A pencil rolls horizontally of a 1 meter high desk and lands .25 meters from the base of the desk. How fast was the pencil rolling when it left the desk?

Answer 1

Answer: 0.55 m/s

Step-by-step explanation:

This situation is related to projectile motion (also called parabolic motion), where the main equations are as follows:

`x=V_(o) cos\theta t` (1)

`y=y_(o)+Vo sin \theta t + (g)/(2)t^(2)` (2)

Where:

`x=0.25 m` is the horizontal displacement of the pencil

`V_(o)` is the pencil's initial velocity

`\theta=0\°` since we are told the pencil rolls horizontally before falling

`t` is the time since the pencil falls until it hits the ground

`y_(o)=1 m` is the initial height of the pencil

`y=0` is the final height of the pencil (when it finally hits the ground)

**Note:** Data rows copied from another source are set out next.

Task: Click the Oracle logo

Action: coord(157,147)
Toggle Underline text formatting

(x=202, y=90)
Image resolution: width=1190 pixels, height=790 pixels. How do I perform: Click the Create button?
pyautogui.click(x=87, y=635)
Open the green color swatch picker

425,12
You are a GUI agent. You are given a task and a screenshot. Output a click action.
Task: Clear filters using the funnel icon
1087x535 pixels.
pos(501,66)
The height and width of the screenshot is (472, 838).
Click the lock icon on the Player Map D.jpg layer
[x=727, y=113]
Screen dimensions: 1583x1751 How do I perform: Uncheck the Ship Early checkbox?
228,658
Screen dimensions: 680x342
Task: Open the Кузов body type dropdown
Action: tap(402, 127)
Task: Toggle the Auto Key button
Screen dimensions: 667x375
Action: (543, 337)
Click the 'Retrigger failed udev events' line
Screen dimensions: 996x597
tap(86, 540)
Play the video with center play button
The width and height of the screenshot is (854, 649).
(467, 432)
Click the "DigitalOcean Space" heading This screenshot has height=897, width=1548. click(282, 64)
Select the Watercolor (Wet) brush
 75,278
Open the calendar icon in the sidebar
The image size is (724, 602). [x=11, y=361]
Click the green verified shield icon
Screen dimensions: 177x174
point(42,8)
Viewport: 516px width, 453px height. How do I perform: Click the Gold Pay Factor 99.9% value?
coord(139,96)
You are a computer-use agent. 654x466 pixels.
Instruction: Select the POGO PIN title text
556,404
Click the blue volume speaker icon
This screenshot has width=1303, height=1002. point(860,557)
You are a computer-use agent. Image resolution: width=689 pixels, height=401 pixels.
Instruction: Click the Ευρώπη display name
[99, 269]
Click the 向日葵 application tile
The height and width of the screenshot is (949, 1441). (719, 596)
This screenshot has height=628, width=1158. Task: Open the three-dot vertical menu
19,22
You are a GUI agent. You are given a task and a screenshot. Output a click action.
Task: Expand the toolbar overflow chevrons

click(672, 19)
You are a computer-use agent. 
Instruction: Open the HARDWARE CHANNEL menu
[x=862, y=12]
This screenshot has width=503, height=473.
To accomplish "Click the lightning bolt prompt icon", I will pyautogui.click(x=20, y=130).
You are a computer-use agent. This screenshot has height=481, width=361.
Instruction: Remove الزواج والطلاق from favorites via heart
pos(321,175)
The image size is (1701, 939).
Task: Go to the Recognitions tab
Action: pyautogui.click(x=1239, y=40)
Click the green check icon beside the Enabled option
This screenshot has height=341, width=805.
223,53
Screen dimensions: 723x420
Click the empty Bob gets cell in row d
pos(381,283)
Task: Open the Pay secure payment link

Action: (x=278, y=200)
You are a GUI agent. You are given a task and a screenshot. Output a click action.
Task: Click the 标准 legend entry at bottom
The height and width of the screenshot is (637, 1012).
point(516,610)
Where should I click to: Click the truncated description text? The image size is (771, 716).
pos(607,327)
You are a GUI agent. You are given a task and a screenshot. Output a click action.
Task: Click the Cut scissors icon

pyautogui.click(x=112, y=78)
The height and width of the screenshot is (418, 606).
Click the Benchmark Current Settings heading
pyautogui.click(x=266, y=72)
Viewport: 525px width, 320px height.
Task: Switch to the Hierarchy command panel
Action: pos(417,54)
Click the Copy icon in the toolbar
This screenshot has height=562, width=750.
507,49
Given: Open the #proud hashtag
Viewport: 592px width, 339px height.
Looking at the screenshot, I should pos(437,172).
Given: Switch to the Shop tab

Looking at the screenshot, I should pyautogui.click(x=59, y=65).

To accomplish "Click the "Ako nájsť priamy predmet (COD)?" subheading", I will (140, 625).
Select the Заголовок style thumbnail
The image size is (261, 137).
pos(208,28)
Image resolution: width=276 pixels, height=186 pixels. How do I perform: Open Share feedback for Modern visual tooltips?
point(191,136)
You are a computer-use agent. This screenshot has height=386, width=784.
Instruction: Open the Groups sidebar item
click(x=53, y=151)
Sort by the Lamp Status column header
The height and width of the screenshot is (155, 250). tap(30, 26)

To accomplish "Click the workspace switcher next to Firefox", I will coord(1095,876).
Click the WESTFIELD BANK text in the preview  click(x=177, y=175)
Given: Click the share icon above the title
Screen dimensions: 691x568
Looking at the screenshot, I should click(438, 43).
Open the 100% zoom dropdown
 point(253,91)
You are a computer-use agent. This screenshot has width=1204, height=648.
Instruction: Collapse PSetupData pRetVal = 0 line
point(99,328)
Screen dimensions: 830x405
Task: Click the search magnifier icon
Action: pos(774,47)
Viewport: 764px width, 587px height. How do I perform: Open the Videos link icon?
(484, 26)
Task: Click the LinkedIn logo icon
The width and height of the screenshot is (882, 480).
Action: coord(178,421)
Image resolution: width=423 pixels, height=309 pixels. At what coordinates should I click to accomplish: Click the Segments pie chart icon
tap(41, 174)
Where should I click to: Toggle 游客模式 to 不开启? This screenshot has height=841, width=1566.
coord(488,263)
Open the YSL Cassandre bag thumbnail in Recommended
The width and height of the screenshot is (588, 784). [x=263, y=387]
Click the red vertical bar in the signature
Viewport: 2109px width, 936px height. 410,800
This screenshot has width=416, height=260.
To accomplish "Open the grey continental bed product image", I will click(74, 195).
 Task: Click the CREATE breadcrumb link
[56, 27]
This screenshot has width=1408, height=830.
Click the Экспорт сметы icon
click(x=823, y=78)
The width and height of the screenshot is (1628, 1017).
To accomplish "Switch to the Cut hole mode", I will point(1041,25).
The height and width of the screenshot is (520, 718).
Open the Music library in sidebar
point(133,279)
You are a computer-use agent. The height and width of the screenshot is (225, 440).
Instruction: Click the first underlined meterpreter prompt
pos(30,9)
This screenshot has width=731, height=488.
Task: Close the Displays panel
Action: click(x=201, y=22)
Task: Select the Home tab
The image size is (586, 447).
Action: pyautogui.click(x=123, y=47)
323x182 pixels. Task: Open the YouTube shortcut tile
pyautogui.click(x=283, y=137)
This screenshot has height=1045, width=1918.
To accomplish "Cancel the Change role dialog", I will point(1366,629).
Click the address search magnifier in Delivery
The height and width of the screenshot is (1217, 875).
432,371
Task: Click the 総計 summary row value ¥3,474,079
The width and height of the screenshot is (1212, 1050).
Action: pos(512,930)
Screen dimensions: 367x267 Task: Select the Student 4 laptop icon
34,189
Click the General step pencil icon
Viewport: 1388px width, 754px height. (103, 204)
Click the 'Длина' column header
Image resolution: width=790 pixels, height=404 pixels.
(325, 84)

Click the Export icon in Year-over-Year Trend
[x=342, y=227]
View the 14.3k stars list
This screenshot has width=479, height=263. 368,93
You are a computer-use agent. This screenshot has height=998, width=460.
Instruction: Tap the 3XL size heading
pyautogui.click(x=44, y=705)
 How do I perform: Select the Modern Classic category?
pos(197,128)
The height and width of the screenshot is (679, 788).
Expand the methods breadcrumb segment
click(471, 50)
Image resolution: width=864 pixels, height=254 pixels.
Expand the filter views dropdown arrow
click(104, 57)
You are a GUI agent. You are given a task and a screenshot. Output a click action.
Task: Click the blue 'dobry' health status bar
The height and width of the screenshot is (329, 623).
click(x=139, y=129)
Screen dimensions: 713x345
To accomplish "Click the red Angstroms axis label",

`g=-9.8m/s^(2)` is the acceleration due gravity, always acting vertically downwards

Begining with (1):

`x=V_(o) cos(0\°) t` (3)

`x=V_(o)t` (4)

Finding
`t` from (2):

`0=1 m+ (-9.8m/s^(2))/(2)t^(2)` (5)

`t=\sqrt{(-2y_(o))/(g)}` (6)

Substituting (6) in (4):

`x=V_(o)\sqrt{(-2y_(o))/(g)}` (7)

Isolating
`V_(o)`:

`V_(o)=\frac{x}{\sqrt{(-2y_(o))/(g)}}` (8)

`V_(o)=\frac{0.25 m}{\sqrt{(-2(1 m))/(-9.8m/s^(2))}}` (9)

Finally:

`V_(o)=0.55 m/s`